● WHAT IS NEEDED: Within the data below, state how many lines contain the string "beside". Provide the number only.
(Beginning of GIVEN DATA)
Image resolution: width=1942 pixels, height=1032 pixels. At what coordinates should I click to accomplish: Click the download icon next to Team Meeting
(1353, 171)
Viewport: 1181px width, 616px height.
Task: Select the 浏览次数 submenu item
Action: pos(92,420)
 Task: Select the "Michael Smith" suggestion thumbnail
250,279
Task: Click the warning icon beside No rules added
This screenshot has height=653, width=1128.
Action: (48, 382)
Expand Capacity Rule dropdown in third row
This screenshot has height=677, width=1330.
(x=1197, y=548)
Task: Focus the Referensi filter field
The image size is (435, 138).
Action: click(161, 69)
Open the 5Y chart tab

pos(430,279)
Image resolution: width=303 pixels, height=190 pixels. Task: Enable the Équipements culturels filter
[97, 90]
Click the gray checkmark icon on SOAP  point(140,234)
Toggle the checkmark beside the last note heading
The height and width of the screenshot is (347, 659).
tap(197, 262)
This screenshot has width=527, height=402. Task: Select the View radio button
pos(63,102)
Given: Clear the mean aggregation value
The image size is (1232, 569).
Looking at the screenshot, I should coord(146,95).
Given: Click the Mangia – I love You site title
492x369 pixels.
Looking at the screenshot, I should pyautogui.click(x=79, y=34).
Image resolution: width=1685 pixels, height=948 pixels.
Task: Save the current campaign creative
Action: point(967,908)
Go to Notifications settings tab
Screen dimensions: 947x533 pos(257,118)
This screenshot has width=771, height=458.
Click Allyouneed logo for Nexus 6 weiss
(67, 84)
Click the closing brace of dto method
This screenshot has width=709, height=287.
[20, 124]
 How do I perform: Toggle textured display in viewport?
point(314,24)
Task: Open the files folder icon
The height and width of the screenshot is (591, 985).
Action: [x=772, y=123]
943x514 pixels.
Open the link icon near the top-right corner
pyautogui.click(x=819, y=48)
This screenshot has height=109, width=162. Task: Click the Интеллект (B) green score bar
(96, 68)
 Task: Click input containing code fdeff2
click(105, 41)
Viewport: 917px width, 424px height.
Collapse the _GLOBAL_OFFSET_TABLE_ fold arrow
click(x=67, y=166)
(End of GIVEN DATA)
● RESULT: 2